Otro producto también tóxico, el sulfuro de mercurio, denominado «polvo de cinabrio», se utilizaba para hacer más duradera la pasta con la que se pintaban de rojo los labios y las mejillas. El rostro enjalbegado de este modo cobraba vida gracias a eso, pero también al maquillaje de los ojos.

Los ojos y el cabello

Al igual que en Egipto, se marcaba el borde de los párpados con una línea negra, pintada con carbón o productos similares, que se prolongaba hacia fuera para hacerlos parecer más grandes. Además, se aplicaban variados colores, como muestran algunas piezas arqueológicas con restos conservados: un rojo en el párpado superior, rodeado por un verde hasta los huesos de las órbitas, también bajo el párpado inferior. Era frecuente llevar las cejas hacia el arranque de la nariz hasta casi juntarse una con otra, y, en todo caso, resaltarlas con antimonio negro o carbonilla, porque un entrecejo grande se consideraba un signo de carácter, y la debilidad era vista como algo negativo tanto en las mujeres como en los hombres.

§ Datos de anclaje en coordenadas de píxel
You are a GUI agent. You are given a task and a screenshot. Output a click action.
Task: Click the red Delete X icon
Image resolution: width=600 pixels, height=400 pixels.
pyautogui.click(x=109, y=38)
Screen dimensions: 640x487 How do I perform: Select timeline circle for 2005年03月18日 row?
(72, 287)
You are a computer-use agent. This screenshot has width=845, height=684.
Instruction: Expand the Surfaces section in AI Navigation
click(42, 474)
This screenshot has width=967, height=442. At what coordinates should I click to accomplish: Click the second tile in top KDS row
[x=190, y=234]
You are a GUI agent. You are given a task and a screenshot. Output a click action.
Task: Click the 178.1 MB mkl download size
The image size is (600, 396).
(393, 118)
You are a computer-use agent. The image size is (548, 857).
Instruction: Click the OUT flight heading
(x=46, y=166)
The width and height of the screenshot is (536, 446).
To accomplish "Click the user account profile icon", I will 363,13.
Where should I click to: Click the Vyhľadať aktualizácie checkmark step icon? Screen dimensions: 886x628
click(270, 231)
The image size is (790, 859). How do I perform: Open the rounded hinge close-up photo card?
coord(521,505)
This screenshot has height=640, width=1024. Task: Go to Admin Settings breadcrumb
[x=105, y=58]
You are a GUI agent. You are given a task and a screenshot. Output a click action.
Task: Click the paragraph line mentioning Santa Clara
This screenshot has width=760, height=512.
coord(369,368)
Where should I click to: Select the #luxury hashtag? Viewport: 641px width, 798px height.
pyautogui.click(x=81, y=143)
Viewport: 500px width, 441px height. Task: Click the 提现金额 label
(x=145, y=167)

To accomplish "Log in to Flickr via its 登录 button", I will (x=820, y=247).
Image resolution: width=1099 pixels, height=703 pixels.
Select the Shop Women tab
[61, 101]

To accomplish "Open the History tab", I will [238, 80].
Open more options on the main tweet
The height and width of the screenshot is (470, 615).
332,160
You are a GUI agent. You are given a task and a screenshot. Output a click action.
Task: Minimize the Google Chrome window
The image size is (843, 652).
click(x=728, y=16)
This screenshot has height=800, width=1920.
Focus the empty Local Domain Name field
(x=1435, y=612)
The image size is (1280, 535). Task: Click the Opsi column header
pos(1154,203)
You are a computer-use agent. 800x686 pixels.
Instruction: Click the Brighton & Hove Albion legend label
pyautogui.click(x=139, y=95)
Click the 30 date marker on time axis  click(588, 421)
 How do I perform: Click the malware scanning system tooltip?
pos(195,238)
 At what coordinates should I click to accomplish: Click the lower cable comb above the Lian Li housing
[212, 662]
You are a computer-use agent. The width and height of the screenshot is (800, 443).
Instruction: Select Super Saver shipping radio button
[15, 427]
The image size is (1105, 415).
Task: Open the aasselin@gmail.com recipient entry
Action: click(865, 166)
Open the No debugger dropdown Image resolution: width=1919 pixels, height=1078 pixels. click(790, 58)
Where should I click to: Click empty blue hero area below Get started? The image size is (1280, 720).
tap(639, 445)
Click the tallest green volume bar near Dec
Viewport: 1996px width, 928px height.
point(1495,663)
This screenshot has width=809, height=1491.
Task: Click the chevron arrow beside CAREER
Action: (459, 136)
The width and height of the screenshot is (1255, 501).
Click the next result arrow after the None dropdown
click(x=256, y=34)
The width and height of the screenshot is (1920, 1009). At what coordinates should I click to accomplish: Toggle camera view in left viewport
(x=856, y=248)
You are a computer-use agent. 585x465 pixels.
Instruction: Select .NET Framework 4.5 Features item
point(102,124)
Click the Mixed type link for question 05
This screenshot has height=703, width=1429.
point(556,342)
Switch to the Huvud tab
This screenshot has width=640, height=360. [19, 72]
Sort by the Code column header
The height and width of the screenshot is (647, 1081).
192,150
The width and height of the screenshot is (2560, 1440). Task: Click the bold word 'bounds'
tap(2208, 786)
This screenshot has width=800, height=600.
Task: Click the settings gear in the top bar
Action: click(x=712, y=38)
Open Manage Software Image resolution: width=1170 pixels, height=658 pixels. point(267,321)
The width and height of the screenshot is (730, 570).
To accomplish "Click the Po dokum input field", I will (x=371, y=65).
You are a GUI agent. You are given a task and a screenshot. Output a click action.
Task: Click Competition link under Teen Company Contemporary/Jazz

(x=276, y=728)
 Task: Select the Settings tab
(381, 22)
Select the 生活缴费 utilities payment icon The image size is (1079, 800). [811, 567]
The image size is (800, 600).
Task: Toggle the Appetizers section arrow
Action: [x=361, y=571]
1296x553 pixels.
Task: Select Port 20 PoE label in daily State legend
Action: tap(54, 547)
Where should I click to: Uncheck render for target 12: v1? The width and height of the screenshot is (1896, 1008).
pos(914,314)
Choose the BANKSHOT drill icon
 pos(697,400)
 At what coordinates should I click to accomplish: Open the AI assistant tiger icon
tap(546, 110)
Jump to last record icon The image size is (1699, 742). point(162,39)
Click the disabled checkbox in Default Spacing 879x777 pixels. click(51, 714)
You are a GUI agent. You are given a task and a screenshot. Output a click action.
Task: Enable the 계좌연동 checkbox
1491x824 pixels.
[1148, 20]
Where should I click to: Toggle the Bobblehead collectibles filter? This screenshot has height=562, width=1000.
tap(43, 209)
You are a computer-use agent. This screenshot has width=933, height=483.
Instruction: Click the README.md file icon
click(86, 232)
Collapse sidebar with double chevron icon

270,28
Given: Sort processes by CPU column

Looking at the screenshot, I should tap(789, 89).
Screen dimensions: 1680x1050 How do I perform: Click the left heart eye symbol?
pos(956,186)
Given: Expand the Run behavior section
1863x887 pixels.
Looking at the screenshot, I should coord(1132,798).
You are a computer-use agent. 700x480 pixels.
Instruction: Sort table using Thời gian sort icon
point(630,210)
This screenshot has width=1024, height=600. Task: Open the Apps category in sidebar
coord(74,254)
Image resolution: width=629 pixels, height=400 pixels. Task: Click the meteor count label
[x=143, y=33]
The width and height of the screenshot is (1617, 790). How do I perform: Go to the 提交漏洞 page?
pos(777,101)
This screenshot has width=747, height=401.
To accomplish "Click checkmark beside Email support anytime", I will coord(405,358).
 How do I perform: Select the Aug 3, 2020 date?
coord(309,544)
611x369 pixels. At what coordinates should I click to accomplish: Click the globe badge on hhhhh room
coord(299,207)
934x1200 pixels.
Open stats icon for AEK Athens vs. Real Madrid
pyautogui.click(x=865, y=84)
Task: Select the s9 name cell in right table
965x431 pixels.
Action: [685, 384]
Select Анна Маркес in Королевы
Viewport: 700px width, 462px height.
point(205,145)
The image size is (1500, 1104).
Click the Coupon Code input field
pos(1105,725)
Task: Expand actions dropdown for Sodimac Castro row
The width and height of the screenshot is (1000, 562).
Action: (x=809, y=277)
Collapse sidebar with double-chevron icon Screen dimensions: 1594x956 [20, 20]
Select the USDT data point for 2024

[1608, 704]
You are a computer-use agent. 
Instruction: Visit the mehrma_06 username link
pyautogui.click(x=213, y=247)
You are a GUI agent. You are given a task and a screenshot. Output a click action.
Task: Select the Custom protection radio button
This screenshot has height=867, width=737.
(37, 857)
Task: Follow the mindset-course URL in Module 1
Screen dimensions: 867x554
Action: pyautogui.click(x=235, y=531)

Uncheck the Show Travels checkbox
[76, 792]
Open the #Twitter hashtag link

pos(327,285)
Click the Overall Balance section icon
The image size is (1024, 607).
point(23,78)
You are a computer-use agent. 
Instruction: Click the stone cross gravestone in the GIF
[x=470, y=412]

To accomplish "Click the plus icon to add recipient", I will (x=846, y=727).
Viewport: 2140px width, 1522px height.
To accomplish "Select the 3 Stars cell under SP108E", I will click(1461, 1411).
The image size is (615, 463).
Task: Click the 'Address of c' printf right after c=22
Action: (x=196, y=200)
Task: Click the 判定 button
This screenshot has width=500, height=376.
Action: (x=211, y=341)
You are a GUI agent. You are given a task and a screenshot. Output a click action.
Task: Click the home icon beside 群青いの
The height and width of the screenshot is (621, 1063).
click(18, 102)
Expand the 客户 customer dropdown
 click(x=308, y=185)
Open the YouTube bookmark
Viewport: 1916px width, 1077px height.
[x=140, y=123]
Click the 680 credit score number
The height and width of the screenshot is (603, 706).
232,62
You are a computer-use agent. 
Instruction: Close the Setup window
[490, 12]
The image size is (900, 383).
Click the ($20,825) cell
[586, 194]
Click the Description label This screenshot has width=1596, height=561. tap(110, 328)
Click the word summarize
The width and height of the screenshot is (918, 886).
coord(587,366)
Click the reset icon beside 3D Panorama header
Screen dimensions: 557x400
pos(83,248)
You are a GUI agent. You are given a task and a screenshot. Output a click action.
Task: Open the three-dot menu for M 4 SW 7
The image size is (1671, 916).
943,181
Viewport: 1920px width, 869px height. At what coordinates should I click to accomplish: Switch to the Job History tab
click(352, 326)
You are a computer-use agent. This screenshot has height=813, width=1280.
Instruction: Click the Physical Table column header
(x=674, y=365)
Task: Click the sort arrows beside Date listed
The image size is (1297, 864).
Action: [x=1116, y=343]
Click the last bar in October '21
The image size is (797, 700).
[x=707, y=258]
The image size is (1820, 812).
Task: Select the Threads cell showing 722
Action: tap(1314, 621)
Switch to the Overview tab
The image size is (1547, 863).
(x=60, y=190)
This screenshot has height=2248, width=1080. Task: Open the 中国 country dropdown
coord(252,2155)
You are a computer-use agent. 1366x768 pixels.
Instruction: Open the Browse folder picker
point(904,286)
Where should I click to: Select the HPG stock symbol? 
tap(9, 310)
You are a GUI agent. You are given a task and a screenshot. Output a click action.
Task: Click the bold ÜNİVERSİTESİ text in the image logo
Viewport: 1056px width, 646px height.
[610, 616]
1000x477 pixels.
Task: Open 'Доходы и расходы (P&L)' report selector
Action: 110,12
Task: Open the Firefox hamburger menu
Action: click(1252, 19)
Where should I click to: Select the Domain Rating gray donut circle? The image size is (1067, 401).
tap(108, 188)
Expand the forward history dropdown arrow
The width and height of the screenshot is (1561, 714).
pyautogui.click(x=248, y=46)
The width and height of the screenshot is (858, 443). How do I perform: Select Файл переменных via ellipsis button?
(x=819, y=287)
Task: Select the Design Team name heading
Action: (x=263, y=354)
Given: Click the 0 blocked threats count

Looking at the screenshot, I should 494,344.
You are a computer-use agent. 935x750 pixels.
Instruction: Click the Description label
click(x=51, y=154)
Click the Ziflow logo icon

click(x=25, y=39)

§ Consigna A
Reproduce el pasaje del fragmento sobre el maquillaje que va desde «Al igual que» hasta «en los hombres.».
§ Consigna B
Enumera todas las sustancias que el fragmento sobre el maquillaje menciona por su nombre.
§ Consigna C
Por favor, retoma el fragmento sobre el maquillaje a partir de su última oración.
Las filas proceden de otra fuente.

§ Resultado A
Al igual que en Egipto, se marcaba el borde de los párpados con una línea negra, pintada con carbón o productos similares, que se prolongaba hacia fuera para hacerlos parecer más grandes. Además, se aplicaban variados colores, como muestran algunas piezas arqueológicas con restos conservados: un rojo en el párpado superior, rodeado por un verde hasta los huesos de las órbitas, también bajo el párpado inferior. Era frecuente llevar las cejas hacia el arranque de la nariz hasta casi juntarse una con otra, y, en todo caso, resaltarlas con antimonio negro o carbonilla, porque un entrecejo grande se consideraba un signo de carácter, y la debilidad era vista como algo negativo tanto en las mujeres como en los hombres.

§ Resultado B
- Sulfuro de mercurio («polvo de cinabrio»)
- Carbón
- Antimonio negro
- Carbonilla

§ Resultado C
A ese tipo de maquillaje hay que sumar el teñido de los cabellos para hacerlos más luminosos y llamativos. Está claro que esos rostros se asemejarían a los de las imágenes de las diosas, que estaban policromadas de la misma forma. Y es que una esposa que pareciera una Afrodita, un simulacro de la diosa del amor, haría funcionar mejor el mecanismo erótico necesario para la reproducción. La escena primera de la Lisístrata de Aristófanes deja clara la importancia del maquillaje en la apariencia que debían tener las mujeres atenienses del siglo V a.C. para atraer a sus esposos.

Demasiado maquilladas

Pero, al igual que ocurre hoy en día, encontramos en las fuentes literarias griegas una cierta censura hacia las mujeres que transforman su natural apariencia para parecer más atractivas. En el Económico de Jenofonte hay buen ejemplo de este tipo de críticas contra la coquetería femenina. En este diálogo compuesto a mediados del siglo IV a.C. el hacendado Isómaco explica que un día vio a su esposa «muy embadurnada con albayalde para parecer más blanca de lo que era, pero también con mucho colorete para mostrarse más enrojecida de lo real; y con tacones elevados para aparentar una talla que no le había dado la naturaleza». El marido decide entonces aleccionar a su mujer sobre la necesidad de que en el trato entre esposos no exista falsedad alguna: «lo que encuentra el ser humano más placentero es el cuerpo humano sin nada».

Este pasaje muestra cómo en la antigua Grecia podía plantearse un conflicto entre la estética y la ética en su relación con el erotismo, y se podía resolver tratando de equiparar la belleza con la utilidad. Un hombre de pro no debe dejarse seducir por el engaño, sino encontrar hermoso y atractivo un cuerpo sano, apto para una mujer que actúa como madre y administradora.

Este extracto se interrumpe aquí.